The MATLAB Blog

Practical Advice for People on the Leading Edge

Add two lines to your MATLAB code to make it work with big data

Today's guest blogger is Harald Brunnhofer, a Principal Training Engineer at MathWorks. On top of getting thousands of users started with MATLAB or taking their MATLAB skills to the next level, he is the content developer of the Accelerating and Parallelizing MATLAB Code and Processing Big Data with MATLAB training courses.
In an earlier post, Mike gave an overview of MATLAB's High Performance Computing (HPC) and Big Data datatypes. Today, I'll be showing you how you can use tall arrays to move from small to big data with minimal changes to your code.
"Big data" is becoming more and more relevant in a variety of industries and applications. For our purpose, this is data that is (far) too large to fit into the memory of a single computer: tens of gigabytes, possibly terabytes or even petabytes (= 1024 terabytes) of data. So what are you going to do if you are getting out-of-memory errors or know very well that you will get these before you even try?

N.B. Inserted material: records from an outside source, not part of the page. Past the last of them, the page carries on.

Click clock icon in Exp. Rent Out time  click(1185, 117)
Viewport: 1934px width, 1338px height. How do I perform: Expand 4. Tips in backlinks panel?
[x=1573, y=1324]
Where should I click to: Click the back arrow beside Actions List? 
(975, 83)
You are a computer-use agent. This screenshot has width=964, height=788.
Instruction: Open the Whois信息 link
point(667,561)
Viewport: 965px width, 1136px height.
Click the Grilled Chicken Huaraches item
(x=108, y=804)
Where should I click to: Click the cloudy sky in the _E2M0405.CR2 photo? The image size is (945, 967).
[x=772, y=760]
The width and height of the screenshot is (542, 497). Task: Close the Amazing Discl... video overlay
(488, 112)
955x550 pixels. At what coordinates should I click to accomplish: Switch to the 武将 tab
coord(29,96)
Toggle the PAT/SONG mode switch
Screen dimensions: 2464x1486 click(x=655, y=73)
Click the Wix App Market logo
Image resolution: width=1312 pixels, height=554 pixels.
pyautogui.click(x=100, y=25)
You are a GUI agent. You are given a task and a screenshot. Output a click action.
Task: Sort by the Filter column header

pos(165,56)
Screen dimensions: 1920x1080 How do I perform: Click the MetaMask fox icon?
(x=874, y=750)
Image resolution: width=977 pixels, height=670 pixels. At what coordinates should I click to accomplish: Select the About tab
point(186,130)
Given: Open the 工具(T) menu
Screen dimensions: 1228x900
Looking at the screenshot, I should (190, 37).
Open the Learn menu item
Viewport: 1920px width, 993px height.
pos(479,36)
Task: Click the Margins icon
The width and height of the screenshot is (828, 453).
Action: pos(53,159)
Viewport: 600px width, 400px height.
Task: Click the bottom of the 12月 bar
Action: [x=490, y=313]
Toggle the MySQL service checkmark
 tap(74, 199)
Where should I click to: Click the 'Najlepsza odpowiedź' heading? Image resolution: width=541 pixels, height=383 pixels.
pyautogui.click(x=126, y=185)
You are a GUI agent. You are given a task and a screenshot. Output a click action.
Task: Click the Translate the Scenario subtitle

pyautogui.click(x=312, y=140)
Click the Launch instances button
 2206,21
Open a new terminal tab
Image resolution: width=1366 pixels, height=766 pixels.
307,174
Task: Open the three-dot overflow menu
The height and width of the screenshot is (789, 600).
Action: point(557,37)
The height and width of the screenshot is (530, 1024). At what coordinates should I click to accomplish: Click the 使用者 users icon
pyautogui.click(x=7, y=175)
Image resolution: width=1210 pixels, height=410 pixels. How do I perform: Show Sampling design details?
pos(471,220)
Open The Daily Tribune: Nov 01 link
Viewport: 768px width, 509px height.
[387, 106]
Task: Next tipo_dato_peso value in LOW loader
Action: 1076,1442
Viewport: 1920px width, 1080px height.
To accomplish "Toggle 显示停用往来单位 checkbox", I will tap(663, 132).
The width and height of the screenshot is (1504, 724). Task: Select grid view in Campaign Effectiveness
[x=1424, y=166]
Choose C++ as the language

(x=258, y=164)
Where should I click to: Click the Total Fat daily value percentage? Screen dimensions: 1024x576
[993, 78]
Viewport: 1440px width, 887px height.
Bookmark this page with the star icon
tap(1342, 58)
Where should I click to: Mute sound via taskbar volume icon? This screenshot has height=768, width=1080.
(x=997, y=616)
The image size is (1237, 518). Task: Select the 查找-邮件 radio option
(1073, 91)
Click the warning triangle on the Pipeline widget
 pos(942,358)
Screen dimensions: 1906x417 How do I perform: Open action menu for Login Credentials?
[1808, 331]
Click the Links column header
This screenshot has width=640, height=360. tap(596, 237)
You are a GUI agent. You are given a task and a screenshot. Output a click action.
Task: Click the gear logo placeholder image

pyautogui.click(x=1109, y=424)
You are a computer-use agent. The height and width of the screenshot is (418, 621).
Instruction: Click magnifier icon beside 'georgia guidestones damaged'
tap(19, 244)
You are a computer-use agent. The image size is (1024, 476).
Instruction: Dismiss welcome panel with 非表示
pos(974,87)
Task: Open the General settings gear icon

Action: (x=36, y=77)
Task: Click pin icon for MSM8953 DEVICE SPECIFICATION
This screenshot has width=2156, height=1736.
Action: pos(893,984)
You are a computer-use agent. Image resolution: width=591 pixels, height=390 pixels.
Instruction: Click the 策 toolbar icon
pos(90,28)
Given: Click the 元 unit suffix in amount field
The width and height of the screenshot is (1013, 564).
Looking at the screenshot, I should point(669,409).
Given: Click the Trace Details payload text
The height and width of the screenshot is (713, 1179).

Some general advice for large datasets

Even before data gets "big", it may be of interest to save memory, time, or both by
  • importing only the data you need: If you have tabular data with many columns but only need to work with a few, it is a waste to import the columns that you don't need. For datastores, as shown below, you can use the SelectedVariableNames to choose the variables you'd like to import.
  • choosing data types carefully: if you have numerical data that can be stored and manipulated in single or integer data types, this saves some memory. If text data can only take a small number of values compared to the size of the data, categorical arrays will save memory as well. For datastores, you can change the data type of a variable using the TextScanFormats or SelectedFormats properties as shown in the generateBigData function at the bottom of this script.
  • avoiding unnecessary copies of data: what is consuming twice the memory of one large variable? Two variables of the same size. I know that this sounds trivial, but it's easy to escape one's mind. In-place operations are an advanced way of avoiding variables getting copied.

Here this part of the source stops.